Comic trade paperback, 159 pages
Published 2005 (contents: 2004)
Borrowed from the library
Read February 2012
Lucifer: The Wolf Beneath the Tree

Writer: Mike Carey
Artists: Peter Gross, Ryan Kelly, P. Craig Russell, Ted Naifeh
Colorists: Daniel Vozzo, Lovern Kindizierski
Letterers: Jared K. Fletcher, Ken Lopez

The feature of this volume is obviously "Lilith."  Just like its mother series, the 50th issue of Lucifer is an extra-long flashback story gorgeously drawn by the legendary artist of Killraven, P. Craig Russell.  It looks great, of course, better than most of the art we see in Lucifer, but I was a little disappointed in the story.  It tells the story of the construction of the Silver City (thus firmly establishing that Lucifer is not set in the same continuity as Murder Mysteries) and the rebellions of Lucifer.  But with an absent God and a lot of bickering, it all feels so... petty.  It's not as interesting as I think the beginning of Lucifer's rebellion should have been, nor as high-minded.  I did really like seeing young Mazikeen, though!

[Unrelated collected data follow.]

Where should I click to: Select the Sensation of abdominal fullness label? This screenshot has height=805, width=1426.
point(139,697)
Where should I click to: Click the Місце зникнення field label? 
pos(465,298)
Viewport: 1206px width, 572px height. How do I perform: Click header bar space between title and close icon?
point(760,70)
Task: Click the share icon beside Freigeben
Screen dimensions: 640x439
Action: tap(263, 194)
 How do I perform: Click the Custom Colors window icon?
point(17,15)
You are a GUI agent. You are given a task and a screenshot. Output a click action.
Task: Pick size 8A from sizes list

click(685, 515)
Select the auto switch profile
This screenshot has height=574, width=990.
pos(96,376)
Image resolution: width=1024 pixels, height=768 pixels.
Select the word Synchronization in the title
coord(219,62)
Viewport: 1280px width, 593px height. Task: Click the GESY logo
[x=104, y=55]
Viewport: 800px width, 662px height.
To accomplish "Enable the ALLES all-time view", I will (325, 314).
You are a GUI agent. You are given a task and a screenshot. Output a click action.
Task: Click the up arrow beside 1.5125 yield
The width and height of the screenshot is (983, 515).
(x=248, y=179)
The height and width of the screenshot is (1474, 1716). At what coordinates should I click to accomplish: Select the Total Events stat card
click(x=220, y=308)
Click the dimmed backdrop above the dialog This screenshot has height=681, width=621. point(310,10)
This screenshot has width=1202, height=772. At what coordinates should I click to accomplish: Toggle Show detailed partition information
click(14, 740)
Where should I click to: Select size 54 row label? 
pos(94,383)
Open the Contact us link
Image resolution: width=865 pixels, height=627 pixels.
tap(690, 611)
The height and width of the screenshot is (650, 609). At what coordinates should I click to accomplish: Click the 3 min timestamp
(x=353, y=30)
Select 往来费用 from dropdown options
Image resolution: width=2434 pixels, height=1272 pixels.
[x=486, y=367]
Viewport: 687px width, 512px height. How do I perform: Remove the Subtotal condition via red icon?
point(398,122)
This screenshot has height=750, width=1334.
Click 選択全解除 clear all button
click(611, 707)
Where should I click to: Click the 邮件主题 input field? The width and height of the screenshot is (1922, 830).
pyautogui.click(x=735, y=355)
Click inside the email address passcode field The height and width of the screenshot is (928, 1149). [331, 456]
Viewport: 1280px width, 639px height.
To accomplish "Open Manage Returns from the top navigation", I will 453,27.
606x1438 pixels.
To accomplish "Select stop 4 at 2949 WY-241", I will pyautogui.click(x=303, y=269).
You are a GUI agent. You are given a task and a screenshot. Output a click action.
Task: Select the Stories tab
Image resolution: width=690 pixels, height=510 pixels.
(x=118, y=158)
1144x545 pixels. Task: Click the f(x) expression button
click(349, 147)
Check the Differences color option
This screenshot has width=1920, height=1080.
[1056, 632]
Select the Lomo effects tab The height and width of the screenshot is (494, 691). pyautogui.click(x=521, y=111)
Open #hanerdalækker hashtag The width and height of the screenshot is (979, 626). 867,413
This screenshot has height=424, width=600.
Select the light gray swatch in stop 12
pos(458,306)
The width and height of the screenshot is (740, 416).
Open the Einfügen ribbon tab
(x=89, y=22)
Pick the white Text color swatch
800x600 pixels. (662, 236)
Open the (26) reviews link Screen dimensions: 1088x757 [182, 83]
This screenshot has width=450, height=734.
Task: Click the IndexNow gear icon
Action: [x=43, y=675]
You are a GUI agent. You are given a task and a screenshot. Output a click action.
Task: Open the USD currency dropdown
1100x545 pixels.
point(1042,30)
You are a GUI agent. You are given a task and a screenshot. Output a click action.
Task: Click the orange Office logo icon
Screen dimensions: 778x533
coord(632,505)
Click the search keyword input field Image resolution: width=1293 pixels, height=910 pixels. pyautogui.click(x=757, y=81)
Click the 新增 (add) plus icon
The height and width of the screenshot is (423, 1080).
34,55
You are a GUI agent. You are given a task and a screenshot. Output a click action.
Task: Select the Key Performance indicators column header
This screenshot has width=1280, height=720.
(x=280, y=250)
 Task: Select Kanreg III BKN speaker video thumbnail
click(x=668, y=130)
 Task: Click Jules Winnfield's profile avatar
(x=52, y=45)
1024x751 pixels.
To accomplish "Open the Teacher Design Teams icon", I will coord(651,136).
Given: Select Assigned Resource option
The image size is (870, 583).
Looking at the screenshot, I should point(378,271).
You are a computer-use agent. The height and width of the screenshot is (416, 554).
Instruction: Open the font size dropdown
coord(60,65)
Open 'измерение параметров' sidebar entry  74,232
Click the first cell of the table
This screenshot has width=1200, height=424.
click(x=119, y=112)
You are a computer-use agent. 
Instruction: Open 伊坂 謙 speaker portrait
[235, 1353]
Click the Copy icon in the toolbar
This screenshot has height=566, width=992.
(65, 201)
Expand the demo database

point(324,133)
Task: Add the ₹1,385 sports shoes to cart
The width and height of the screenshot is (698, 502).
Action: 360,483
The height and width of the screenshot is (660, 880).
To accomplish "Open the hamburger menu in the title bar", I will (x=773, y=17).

There's also a short side story called "Neutral Ground," where demons from Hell and from the Disapora meet for negotiations being held within a man's soul-- poor him.  This one was fun, in a black comedy sort of way.

Most of the volume consists of "The Wolf Beneath the Tree" itself, where Fenris of Norse mythology decides to take advantage of God's continuing absence to do... well, something devastating.  I think he wants to destroy the universe, though I'm not sure why.  Like the fight between Lucifer and the comedy Titans in the previous volume, it feels like a sidetrack, a failure to capitalize on the potential of a universe without God.  And then it doesn't end so much as stop.  
There's a cameo by Delirium of the Endless, but the best part of the story is definitely the frustrating conversation between Destiny of the Endless, Lucifer, Michael, and Elaine Belloc, where we learn that even Lucifer can lose his cool with sufficient provocation.